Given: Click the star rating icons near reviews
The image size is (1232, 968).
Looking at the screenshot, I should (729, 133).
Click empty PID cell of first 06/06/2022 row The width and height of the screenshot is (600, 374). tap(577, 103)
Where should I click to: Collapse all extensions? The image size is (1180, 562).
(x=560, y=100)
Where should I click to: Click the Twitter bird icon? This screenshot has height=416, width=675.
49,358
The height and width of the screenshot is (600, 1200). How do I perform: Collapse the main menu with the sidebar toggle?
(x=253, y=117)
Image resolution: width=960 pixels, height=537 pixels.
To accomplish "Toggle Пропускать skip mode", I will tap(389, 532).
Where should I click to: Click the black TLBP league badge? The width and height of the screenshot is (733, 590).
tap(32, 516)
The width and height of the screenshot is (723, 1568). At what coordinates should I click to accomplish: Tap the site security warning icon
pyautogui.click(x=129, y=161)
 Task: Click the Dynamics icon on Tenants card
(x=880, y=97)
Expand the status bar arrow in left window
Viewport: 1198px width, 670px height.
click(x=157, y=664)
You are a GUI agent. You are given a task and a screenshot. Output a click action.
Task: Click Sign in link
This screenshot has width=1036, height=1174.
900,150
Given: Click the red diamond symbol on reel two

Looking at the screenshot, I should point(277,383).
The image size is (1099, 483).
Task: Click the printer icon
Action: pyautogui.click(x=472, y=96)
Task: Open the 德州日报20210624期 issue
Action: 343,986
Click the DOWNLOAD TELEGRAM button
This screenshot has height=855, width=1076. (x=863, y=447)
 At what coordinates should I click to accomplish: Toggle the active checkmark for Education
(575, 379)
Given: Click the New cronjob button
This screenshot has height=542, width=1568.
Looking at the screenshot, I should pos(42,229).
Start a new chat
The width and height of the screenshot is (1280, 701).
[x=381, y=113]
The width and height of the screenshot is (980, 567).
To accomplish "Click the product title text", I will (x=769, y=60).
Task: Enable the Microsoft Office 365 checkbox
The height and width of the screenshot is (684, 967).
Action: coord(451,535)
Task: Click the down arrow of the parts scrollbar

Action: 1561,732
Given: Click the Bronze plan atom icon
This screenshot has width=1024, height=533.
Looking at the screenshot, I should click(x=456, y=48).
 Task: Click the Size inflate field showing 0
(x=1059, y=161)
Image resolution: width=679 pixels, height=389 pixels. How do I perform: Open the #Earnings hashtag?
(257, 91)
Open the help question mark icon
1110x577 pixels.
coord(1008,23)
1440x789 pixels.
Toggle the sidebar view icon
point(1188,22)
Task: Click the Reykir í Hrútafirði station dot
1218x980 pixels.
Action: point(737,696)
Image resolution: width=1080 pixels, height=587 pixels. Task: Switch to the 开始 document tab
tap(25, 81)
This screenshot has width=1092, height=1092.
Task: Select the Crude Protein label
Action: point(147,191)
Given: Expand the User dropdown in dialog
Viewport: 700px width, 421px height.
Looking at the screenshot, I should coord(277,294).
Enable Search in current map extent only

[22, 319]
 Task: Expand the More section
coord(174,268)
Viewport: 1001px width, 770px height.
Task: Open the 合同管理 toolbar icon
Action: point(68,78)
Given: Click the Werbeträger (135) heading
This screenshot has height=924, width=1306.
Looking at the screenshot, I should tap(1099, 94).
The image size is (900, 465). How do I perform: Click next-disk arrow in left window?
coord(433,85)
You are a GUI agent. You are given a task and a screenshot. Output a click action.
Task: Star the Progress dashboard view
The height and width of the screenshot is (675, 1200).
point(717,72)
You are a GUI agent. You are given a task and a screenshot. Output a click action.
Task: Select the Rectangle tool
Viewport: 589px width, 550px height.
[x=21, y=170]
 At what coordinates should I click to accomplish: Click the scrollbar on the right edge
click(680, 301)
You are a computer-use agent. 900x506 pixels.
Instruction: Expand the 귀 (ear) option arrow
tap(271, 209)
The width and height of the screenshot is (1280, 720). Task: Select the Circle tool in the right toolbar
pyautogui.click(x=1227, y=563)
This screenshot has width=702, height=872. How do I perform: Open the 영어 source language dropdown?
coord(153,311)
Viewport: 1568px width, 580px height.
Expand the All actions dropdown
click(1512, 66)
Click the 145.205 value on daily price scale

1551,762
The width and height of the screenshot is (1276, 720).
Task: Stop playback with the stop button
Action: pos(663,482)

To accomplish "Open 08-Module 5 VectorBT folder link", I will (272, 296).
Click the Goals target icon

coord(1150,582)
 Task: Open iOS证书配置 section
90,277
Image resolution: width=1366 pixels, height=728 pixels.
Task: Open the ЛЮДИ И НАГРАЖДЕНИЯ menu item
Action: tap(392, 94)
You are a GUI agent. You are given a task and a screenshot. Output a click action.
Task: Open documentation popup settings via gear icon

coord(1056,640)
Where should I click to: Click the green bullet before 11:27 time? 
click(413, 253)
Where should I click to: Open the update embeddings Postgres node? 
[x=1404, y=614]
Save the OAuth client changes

▬▬▬▬▬▬

■ REQUIREMENT ■
The records above are to be restated word for word, in full.

■ SOLUTION FOR THIS PROBLEM ■
Given: Click the star rating icons near reviews
The image size is (1232, 968).
Looking at the screenshot, I should (729, 133).
Click empty PID cell of first 06/06/2022 row The width and height of the screenshot is (600, 374). tap(577, 103)
Where should I click to: Collapse all extensions? The image size is (1180, 562).
(x=560, y=100)
Where should I click to: Click the Twitter bird icon? This screenshot has height=416, width=675.
49,358
The height and width of the screenshot is (600, 1200). How do I perform: Collapse the main menu with the sidebar toggle?
(x=253, y=117)
Image resolution: width=960 pixels, height=537 pixels.
To accomplish "Toggle Пропускать skip mode", I will tap(389, 532).
Where should I click to: Click the black TLBP league badge? The width and height of the screenshot is (733, 590).
tap(32, 516)
The width and height of the screenshot is (723, 1568). At what coordinates should I click to accomplish: Tap the site security warning icon
pyautogui.click(x=129, y=161)
 Task: Click the Dynamics icon on Tenants card
(x=880, y=97)
Expand the status bar arrow in left window
Viewport: 1198px width, 670px height.
click(x=157, y=664)
You are a GUI agent. You are given a task and a screenshot. Output a click action.
Task: Click Sign in link
This screenshot has width=1036, height=1174.
900,150
Given: Click the red diamond symbol on reel two

Looking at the screenshot, I should point(277,383).
The image size is (1099, 483).
Task: Click the printer icon
Action: pyautogui.click(x=472, y=96)
Task: Open the 德州日报20210624期 issue
Action: 343,986
Click the DOWNLOAD TELEGRAM button
This screenshot has height=855, width=1076. (x=863, y=447)
 At what coordinates should I click to accomplish: Toggle the active checkmark for Education
(575, 379)
Given: Click the New cronjob button
This screenshot has height=542, width=1568.
Looking at the screenshot, I should pos(42,229).
Start a new chat
The width and height of the screenshot is (1280, 701).
[x=381, y=113]
The width and height of the screenshot is (980, 567).
To accomplish "Click the product title text", I will (x=769, y=60).
Task: Enable the Microsoft Office 365 checkbox
The height and width of the screenshot is (684, 967).
Action: coord(451,535)
Task: Click the down arrow of the parts scrollbar

Action: 1561,732
Given: Click the Bronze plan atom icon
This screenshot has width=1024, height=533.
Looking at the screenshot, I should click(x=456, y=48).
 Task: Click the Size inflate field showing 0
(x=1059, y=161)
Image resolution: width=679 pixels, height=389 pixels. How do I perform: Open the #Earnings hashtag?
(257, 91)
Open the help question mark icon
1110x577 pixels.
coord(1008,23)
1440x789 pixels.
Toggle the sidebar view icon
point(1188,22)
Task: Click the Reykir í Hrútafirði station dot
1218x980 pixels.
Action: point(737,696)
Image resolution: width=1080 pixels, height=587 pixels. Task: Switch to the 开始 document tab
tap(25, 81)
This screenshot has width=1092, height=1092.
Task: Select the Crude Protein label
Action: point(147,191)
Given: Expand the User dropdown in dialog
Viewport: 700px width, 421px height.
Looking at the screenshot, I should coord(277,294).
Enable Search in current map extent only

[22, 319]
 Task: Expand the More section
coord(174,268)
Viewport: 1001px width, 770px height.
Task: Open the 合同管理 toolbar icon
Action: point(68,78)
Given: Click the Werbeträger (135) heading
This screenshot has height=924, width=1306.
Looking at the screenshot, I should tap(1099, 94).
The image size is (900, 465). How do I perform: Click next-disk arrow in left window?
coord(433,85)
You are a GUI agent. You are given a task and a screenshot. Output a click action.
Task: Star the Progress dashboard view
The height and width of the screenshot is (675, 1200).
point(717,72)
You are a GUI agent. You are given a task and a screenshot. Output a click action.
Task: Select the Rectangle tool
Viewport: 589px width, 550px height.
[x=21, y=170]
 At what coordinates should I click to accomplish: Click the scrollbar on the right edge
click(680, 301)
You are a computer-use agent. 900x506 pixels.
Instruction: Expand the 귀 (ear) option arrow
tap(271, 209)
The width and height of the screenshot is (1280, 720). Task: Select the Circle tool in the right toolbar
pyautogui.click(x=1227, y=563)
This screenshot has width=702, height=872. How do I perform: Open the 영어 source language dropdown?
coord(153,311)
Viewport: 1568px width, 580px height.
Expand the All actions dropdown
click(1512, 66)
Click the 145.205 value on daily price scale

1551,762
The width and height of the screenshot is (1276, 720).
Task: Stop playback with the stop button
Action: pos(663,482)

To accomplish "Open 08-Module 5 VectorBT folder link", I will (272, 296).
Click the Goals target icon

coord(1150,582)
 Task: Open iOS证书配置 section
90,277
Image resolution: width=1366 pixels, height=728 pixels.
Task: Open the ЛЮДИ И НАГРАЖДЕНИЯ menu item
Action: tap(392, 94)
You are a GUI agent. You are given a task and a screenshot. Output a click action.
Task: Open documentation popup settings via gear icon

coord(1056,640)
Where should I click to: Click the green bullet before 11:27 time? 
click(413, 253)
Where should I click to: Open the update embeddings Postgres node? 
[x=1404, y=614]
Save the OAuth client changes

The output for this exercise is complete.